Writer-Director Ari Aster makes his feature film debut with 'Hereditary', a chilling and nightmarish vision of family heritage gone to hell.
When Ellen, the matriarch of the Graham family, passes away, her daughter's family begins to unravel cryptic and increasingly dark secrets about their ancestry.
As they discover more about their family's dark history, they find themselves trying to outrun the sinister fate they seem to have inherited.
“This is a movie about inheritance,” Ari says. “The notion of having no choice in who your family is or what's in your blood. It's about the horror of being born into a situation over which you have no control.
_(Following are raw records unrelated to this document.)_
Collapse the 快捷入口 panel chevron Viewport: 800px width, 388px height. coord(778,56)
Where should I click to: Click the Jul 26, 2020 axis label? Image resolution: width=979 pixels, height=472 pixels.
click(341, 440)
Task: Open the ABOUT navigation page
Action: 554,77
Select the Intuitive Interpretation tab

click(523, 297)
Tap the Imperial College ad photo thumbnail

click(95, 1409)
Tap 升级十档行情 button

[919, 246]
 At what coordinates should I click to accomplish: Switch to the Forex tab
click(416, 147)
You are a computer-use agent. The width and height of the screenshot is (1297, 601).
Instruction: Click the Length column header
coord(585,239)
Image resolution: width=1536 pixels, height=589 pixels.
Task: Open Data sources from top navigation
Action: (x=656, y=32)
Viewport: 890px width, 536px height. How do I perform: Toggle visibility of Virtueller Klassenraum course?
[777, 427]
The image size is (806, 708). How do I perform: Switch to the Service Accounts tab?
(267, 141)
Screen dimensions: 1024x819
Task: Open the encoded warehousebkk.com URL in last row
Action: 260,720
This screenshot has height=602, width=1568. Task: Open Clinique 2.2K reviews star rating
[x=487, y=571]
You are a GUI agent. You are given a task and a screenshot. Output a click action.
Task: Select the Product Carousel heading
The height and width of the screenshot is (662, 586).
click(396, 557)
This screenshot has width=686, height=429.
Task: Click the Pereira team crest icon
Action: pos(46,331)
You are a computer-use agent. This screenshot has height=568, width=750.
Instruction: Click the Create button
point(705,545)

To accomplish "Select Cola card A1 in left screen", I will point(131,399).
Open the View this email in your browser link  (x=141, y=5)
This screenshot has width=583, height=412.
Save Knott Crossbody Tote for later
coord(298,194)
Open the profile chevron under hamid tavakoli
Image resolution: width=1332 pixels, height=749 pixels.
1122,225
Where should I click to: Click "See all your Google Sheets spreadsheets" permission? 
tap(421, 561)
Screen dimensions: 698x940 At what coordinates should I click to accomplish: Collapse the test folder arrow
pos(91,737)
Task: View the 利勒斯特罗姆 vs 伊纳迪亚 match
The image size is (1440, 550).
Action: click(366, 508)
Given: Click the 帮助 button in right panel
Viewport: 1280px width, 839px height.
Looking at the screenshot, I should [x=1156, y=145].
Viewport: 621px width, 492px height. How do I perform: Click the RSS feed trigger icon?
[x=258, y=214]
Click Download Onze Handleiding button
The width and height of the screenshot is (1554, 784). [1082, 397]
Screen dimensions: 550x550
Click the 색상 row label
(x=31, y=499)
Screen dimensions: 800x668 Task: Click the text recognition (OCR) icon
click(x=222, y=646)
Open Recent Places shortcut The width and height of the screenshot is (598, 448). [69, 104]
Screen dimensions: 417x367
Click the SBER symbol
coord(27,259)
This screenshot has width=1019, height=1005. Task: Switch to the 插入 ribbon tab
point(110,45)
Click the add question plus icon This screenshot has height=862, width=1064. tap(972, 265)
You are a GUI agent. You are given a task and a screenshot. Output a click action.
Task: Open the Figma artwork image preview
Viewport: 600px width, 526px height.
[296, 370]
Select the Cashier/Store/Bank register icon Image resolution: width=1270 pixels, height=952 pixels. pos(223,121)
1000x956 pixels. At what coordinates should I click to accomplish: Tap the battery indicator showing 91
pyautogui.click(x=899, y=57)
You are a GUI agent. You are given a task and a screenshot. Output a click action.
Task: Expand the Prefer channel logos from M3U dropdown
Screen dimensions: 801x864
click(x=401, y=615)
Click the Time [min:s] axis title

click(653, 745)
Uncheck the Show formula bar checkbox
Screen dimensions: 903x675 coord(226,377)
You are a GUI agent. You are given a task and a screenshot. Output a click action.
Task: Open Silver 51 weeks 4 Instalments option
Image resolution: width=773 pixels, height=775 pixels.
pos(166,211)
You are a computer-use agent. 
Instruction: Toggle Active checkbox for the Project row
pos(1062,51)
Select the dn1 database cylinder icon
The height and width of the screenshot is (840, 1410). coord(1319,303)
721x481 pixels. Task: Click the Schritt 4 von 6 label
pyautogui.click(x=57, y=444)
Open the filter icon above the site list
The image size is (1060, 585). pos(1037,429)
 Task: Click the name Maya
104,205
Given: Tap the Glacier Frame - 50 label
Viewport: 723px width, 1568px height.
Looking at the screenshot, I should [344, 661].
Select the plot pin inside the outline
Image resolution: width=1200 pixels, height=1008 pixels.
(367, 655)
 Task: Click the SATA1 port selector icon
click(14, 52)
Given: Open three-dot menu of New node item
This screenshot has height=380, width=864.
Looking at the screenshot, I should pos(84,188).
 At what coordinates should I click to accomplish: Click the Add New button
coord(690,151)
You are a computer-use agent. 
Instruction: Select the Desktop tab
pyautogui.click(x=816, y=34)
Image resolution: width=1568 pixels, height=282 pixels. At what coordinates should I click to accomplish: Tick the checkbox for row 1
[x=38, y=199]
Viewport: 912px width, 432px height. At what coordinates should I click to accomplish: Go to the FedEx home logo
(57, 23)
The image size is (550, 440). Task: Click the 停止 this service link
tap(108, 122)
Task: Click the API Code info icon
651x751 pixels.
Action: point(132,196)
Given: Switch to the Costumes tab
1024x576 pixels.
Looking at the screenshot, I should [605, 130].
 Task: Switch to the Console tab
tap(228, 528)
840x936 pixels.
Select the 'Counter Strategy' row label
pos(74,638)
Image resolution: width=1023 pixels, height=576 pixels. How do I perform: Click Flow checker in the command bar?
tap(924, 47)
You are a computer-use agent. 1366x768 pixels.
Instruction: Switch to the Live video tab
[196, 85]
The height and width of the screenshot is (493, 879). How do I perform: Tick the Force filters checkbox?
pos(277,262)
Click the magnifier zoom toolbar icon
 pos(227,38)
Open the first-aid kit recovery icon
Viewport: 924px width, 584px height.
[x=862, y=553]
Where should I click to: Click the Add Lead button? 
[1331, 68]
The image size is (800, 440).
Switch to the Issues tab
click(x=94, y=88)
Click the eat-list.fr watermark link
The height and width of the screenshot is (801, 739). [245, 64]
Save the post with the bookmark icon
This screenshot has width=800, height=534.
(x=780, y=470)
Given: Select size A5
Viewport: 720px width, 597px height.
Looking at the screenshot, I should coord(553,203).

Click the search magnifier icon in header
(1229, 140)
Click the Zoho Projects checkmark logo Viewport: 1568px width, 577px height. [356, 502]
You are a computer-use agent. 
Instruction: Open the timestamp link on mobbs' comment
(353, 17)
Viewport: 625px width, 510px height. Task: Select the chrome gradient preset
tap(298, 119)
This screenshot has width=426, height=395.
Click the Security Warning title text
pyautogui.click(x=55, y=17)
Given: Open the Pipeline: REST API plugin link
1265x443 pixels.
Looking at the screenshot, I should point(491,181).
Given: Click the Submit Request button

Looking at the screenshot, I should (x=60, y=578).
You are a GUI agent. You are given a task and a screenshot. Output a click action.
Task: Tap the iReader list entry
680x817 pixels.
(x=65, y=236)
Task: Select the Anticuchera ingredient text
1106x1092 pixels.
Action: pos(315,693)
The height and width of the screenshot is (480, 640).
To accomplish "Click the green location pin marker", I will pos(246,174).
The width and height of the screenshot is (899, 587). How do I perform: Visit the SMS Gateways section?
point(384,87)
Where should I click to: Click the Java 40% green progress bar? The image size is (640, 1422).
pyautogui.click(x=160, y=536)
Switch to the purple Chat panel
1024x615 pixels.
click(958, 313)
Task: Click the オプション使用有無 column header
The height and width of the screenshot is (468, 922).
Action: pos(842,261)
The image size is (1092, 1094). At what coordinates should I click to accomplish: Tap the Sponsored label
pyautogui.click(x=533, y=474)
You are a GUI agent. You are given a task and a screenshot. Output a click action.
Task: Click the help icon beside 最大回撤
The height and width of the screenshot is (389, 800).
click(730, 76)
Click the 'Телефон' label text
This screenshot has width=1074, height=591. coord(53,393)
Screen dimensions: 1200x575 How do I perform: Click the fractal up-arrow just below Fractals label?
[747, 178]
There's nothing more upsetting to me than the idea of being absolutely powerless.”
The film stars Australian award-winning actress Toni Collette as Annie Graham, Ellen's daughter and a stay-at-home artist who creates miniature dollhouses depicting the family's troubles as a way of processing her angst.
For Annie, her mother was a cryptic figure in her life whose death leaves Annie grappling to understand the difficult relationship they shared and feeling alienated within her own family.
In 'Hereditary', Ari has moulded a domestic tragedy and the breakdown of a family into a work of supernatural horror taking creative inspiration from films of the '60s and '70s such as 'Rosemary's Baby', 'Don't Look Now' and 'The Innocents'.
“I wanted to make a simultaneously intimate and large-scale horror film that absolutely refuses to let the viewer off the hook,” he says.
“My hope is that it stays with people for a long time, and provokes them to contend with something deeper and more primal, a feeling of something inescapable.”
The basis for the film came directly from Ari's own life after he and his family endured a series of misfortunes over a three-year period that made him consider the possibility they were cursed.
“I'm always writing from a personal place, but I also love genre, and I'd never want to baldly dramatise any of the suffering that I or my family had gone through,” he explains.
“So by taking the idea of a family being cursed and then literalising that, I was able to put a lot of those feelings through a horror movie filter where the canvas demands a high level of catharsis.”
Also starring Gabriel Byrne (HBO's 'In Treatment'; 'The Usual Suspects'), Alex Wolff ('Jumanji: Welcome To The Jungle'), Milly Shapiro (Broadway's 'Matilda') and Emmy Award-winner Ann Dowd ('The Handmaid's Tale'), 'Hereditary' is a shattering film that will make you wish the worst thing your parents pass on to you is a receding hairline.